*** Opening Stored data ***

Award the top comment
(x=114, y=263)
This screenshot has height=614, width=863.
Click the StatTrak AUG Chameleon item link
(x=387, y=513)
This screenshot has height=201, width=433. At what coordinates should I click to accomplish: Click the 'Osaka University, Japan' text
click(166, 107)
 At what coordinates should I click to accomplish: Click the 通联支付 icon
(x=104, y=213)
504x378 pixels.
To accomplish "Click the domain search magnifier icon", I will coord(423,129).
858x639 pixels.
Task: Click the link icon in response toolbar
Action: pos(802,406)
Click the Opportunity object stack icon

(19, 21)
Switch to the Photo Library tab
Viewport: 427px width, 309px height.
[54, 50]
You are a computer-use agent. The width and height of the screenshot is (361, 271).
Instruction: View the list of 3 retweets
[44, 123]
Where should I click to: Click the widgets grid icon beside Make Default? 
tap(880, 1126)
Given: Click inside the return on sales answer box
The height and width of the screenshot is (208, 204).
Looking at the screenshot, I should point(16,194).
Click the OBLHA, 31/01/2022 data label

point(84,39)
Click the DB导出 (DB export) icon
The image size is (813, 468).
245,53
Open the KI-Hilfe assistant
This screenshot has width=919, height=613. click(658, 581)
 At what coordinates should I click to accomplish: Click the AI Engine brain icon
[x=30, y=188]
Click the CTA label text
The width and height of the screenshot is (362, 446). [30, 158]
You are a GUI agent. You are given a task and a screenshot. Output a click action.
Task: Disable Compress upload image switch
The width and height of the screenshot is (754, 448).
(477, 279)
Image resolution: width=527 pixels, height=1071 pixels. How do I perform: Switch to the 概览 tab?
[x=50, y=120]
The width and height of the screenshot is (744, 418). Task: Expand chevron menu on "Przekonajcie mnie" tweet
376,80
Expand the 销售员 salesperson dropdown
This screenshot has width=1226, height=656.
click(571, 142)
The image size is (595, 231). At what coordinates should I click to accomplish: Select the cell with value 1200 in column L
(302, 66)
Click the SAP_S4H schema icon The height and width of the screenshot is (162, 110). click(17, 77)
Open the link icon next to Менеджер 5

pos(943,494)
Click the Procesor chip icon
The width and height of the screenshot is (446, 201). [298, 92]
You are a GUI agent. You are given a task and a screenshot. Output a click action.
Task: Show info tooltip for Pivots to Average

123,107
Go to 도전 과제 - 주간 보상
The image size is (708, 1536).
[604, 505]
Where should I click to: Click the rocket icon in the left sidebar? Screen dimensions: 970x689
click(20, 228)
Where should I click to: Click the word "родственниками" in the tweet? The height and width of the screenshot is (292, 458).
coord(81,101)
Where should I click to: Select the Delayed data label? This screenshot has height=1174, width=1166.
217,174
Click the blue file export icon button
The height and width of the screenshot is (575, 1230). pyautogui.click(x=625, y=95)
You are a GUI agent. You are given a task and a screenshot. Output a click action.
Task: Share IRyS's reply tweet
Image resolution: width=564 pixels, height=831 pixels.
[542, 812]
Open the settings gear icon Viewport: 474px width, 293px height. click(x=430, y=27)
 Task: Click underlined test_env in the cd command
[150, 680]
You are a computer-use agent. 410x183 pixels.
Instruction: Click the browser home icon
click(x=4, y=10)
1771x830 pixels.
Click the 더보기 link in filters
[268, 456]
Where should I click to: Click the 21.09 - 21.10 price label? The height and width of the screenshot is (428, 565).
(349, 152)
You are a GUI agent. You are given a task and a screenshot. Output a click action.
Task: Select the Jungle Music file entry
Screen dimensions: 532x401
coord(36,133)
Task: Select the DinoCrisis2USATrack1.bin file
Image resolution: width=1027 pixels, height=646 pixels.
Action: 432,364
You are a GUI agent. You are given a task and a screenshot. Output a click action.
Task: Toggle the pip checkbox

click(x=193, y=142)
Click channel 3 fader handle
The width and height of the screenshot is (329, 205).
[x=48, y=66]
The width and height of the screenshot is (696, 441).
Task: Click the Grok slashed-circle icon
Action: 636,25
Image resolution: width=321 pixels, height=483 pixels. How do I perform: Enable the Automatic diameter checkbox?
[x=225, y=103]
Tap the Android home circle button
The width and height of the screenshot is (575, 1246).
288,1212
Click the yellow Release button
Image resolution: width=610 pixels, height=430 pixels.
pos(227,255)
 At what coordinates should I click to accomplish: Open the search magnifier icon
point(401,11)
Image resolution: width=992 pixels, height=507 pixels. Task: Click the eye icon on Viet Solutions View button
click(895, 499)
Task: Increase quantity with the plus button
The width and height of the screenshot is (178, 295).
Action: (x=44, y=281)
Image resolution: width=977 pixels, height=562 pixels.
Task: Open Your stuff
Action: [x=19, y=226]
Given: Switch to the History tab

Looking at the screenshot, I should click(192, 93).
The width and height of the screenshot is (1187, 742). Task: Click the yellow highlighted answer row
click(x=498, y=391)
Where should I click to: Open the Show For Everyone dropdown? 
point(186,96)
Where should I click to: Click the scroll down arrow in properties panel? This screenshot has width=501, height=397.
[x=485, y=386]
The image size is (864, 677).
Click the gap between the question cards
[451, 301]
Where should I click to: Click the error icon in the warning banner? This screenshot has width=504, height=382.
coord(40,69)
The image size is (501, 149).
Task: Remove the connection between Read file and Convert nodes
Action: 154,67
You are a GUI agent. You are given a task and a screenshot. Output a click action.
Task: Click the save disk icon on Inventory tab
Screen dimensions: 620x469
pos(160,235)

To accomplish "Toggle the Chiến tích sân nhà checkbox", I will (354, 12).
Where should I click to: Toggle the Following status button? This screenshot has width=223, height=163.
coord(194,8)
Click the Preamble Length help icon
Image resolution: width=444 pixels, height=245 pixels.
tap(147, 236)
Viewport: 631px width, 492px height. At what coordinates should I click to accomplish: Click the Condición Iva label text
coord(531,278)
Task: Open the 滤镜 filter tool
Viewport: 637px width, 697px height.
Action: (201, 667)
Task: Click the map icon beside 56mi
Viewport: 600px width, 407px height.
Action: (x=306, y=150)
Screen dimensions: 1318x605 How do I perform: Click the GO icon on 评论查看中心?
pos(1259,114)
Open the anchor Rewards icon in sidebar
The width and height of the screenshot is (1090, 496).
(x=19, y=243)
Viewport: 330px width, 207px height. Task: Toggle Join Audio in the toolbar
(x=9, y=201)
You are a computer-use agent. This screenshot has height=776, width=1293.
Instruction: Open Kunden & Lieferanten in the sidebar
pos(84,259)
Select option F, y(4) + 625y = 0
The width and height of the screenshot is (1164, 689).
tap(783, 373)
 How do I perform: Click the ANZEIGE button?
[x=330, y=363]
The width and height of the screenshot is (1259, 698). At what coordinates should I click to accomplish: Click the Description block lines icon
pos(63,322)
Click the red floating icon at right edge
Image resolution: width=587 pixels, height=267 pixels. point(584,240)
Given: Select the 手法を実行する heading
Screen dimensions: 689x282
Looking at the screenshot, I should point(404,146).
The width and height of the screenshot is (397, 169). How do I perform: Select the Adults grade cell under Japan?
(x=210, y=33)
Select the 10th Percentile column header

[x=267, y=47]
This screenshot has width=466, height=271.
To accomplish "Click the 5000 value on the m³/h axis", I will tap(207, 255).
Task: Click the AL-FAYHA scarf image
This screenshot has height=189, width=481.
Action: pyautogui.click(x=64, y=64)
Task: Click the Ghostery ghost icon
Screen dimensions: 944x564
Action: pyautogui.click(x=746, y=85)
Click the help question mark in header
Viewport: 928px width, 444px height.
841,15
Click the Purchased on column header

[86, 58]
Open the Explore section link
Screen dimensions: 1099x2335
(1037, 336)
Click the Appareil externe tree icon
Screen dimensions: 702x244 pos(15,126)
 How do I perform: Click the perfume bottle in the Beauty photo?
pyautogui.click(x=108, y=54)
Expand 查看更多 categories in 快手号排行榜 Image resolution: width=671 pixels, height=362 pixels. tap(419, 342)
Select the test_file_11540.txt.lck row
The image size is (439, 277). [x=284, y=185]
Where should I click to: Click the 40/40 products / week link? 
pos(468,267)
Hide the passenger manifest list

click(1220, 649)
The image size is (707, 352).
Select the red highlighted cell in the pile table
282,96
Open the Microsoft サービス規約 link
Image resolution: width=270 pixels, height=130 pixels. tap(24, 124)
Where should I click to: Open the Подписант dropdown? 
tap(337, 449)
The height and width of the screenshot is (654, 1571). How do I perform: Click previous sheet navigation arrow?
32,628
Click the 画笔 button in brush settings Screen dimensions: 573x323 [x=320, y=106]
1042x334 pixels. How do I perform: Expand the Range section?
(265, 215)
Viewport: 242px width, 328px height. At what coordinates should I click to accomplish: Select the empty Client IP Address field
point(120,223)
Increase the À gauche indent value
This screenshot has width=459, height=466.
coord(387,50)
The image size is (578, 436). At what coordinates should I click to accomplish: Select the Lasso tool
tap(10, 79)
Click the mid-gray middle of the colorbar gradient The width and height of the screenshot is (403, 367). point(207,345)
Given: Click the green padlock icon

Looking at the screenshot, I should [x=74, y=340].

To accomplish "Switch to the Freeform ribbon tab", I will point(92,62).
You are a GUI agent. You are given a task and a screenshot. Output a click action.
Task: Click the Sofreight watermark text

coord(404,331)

*** Closing Stored data ***

* Your objective *
For this task, write out exactly the lines of the entries above, starting at the line with "Screen dimensions: 1099x2335" and ending at the line with "The image size is (707, 352).", both included, and no others.

* Solution to this task *
Screen dimensions: 1099x2335
(1037, 336)
Click the Appareil externe tree icon
Screen dimensions: 702x244 pos(15,126)
 How do I perform: Click the perfume bottle in the Beauty photo?
pyautogui.click(x=108, y=54)
Expand 查看更多 categories in 快手号排行榜 Image resolution: width=671 pixels, height=362 pixels. tap(419, 342)
Select the test_file_11540.txt.lck row
The image size is (439, 277). [x=284, y=185]
Where should I click to: Click the 40/40 products / week link? 
pos(468,267)
Hide the passenger manifest list

click(1220, 649)
The image size is (707, 352).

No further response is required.